Allergic asthma is a prevailing disease worldwide. It is triggered by allergen, characterized by Th2 responses with airway inflammation and serum IgE elevation, and leading to airway obstruction. Immunotherapy with specific allergens has been shown to be effective in IgE-mediated diseases. The clinical application of immunotherapy with naive allergen is offset by the risk of causing severe IgE-mediated systemic reactions and occasionally anaphylactic shock. In the last decade, the discovery of regulatory T cells capable of inhibiting Th2 cells has rekindled the interest of immunotherapy to protect against asthma. It would be a good strategy to develop tolerogenic vaccines that generate regulatory T cells in vivo without the unwanted side effect, thereby eliminating the risk of anaphylaxis. One of the approaches would be by the use of altered peptide ligands. We hypothesize that sustained suboptimal antigenic stimulation can induce antigen-specific adaptive regulatory T cells in the periphery.

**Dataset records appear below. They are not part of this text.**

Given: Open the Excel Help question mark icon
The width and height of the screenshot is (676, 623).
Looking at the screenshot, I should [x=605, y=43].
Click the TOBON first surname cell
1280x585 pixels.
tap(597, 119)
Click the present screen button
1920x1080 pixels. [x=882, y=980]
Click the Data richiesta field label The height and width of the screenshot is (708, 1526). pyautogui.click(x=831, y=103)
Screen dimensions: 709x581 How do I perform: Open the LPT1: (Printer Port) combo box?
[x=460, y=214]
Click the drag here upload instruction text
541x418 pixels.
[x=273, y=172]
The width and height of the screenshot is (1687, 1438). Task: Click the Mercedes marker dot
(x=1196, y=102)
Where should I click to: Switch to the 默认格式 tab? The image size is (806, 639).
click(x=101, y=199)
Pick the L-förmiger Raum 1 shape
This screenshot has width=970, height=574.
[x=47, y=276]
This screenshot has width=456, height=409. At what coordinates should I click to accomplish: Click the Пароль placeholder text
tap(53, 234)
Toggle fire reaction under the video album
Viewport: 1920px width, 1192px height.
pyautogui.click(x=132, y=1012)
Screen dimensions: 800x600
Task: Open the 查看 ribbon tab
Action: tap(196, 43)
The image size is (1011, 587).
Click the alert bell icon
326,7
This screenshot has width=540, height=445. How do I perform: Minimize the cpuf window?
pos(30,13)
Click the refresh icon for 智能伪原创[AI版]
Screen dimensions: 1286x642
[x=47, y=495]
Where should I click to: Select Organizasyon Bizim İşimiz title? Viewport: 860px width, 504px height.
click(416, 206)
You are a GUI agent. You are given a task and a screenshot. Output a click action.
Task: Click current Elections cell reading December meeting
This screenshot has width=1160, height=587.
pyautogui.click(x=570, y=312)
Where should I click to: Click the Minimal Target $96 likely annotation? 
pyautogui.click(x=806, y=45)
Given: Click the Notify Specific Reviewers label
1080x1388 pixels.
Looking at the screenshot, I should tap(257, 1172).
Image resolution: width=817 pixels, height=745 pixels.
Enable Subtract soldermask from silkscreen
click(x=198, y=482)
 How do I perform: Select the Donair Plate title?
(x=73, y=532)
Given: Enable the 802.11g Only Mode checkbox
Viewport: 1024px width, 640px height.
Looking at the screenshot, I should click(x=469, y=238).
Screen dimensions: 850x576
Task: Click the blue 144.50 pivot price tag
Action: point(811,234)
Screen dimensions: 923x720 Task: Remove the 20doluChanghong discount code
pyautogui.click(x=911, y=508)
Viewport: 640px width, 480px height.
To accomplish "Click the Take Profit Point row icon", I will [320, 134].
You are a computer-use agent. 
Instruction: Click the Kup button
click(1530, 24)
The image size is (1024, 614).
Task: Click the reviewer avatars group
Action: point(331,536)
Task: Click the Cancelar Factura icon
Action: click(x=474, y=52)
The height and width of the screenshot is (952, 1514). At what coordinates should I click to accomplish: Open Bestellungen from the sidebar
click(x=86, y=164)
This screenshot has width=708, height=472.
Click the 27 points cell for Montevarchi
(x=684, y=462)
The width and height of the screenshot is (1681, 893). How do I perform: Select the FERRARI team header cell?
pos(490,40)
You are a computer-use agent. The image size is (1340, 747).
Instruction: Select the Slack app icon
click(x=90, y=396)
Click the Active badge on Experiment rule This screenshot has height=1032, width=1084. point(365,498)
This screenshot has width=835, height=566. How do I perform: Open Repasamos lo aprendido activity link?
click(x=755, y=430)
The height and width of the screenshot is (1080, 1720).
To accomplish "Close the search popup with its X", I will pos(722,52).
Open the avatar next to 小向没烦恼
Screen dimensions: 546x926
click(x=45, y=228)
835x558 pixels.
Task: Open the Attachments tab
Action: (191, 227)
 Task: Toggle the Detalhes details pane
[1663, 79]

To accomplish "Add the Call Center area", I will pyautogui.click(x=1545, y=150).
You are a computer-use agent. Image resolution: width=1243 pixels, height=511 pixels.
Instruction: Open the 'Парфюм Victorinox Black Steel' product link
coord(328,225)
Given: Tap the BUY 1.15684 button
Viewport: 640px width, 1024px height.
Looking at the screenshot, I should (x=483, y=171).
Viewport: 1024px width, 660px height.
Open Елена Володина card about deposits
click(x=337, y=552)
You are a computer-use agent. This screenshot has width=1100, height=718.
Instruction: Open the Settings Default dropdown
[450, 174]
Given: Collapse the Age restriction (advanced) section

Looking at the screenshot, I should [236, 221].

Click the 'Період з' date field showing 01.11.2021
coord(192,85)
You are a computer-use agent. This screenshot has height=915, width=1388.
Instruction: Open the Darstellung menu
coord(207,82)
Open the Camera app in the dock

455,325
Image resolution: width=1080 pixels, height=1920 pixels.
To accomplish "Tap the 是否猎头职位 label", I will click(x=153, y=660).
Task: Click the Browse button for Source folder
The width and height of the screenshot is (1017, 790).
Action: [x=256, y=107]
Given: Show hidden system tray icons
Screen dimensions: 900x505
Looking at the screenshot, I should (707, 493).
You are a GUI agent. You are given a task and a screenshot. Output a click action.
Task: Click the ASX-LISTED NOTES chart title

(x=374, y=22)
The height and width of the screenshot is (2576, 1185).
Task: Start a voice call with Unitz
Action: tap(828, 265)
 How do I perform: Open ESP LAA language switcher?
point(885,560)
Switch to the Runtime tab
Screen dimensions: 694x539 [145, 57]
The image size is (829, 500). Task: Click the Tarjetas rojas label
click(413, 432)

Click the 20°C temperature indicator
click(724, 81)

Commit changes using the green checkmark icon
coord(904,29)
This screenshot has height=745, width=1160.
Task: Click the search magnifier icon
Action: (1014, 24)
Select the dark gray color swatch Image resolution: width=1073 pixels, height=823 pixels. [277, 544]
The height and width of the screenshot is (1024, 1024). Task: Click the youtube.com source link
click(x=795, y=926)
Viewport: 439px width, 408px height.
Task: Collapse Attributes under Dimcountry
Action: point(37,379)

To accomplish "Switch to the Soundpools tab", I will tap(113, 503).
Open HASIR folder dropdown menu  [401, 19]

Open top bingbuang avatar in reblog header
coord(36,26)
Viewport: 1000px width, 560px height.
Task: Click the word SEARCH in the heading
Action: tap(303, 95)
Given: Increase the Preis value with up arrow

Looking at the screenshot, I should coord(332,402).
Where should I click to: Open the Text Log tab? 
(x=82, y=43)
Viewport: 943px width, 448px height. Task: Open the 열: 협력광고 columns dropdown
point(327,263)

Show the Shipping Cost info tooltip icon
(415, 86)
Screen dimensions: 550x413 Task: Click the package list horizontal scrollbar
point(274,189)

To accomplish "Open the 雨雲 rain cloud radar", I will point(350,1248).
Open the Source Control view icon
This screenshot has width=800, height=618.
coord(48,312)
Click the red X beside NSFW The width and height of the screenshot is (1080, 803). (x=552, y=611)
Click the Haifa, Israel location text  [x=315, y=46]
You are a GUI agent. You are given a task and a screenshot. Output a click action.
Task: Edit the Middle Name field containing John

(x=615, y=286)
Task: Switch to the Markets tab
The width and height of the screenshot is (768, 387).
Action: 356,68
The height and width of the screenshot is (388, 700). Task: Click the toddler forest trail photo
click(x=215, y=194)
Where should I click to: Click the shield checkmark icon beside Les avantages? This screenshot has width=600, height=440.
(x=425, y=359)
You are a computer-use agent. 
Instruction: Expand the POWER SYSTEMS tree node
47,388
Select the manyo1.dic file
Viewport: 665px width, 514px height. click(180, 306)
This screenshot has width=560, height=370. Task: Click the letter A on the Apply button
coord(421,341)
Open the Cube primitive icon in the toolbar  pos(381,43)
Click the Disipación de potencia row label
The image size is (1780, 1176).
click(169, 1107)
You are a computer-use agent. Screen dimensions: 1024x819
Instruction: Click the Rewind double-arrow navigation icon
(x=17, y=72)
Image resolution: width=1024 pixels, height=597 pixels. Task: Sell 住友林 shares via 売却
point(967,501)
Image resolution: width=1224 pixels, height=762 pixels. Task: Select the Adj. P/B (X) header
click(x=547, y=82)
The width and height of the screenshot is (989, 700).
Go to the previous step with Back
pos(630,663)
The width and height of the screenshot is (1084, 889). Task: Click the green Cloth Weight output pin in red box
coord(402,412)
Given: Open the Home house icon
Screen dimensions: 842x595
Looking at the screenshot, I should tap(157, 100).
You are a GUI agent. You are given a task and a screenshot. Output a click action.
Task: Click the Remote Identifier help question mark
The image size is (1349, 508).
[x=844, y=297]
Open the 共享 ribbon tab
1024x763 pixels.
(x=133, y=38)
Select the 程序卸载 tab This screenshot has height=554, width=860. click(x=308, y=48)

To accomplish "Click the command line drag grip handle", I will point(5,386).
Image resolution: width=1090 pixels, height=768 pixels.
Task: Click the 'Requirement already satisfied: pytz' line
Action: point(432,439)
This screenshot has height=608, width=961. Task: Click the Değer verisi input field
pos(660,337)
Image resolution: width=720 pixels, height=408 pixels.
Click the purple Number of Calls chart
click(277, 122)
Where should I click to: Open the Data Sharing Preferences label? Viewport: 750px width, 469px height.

Certain superagonists might lead to the deletion of pathogenic T cells and reverse airway inflammation without the cytokine storm. In this project, we plan to develop tolerogenic vaccines with altered peptide ligands to protect against asthma. Our preliminary data showed that one of altered peptide ligands we designed could significantly inhibit airway hyper-reactivity, reduce eosinophilia and the production of antigen-specific IgE in an animal model. Adoptive transfers of tolerant T cells were able to reduce airway hyperreactivity and to reverse airway inflammation. By using this model, we will study the developmental biology of adaptive regulatory T cells and dissect the role of natural regulatory T cell and adaptive regulatory T cells in the immunological tolerance. We wish to study the mode of action mediated by the adaptive regulatory T cells and the role of CCR 5 in the homing of regulatory T cells. Finally, we will test the potential of superagonists in the deletion of pathogenic T cells and to reverse airway inflammation. This project might lead to significant advances on our understanding in T cell tolerance and to pave an avenue for tolerogenic vaccines to the clinical trial.

Project ID:PC9902-1696 
External Project ID:NSC98-2320-B182-024-MY3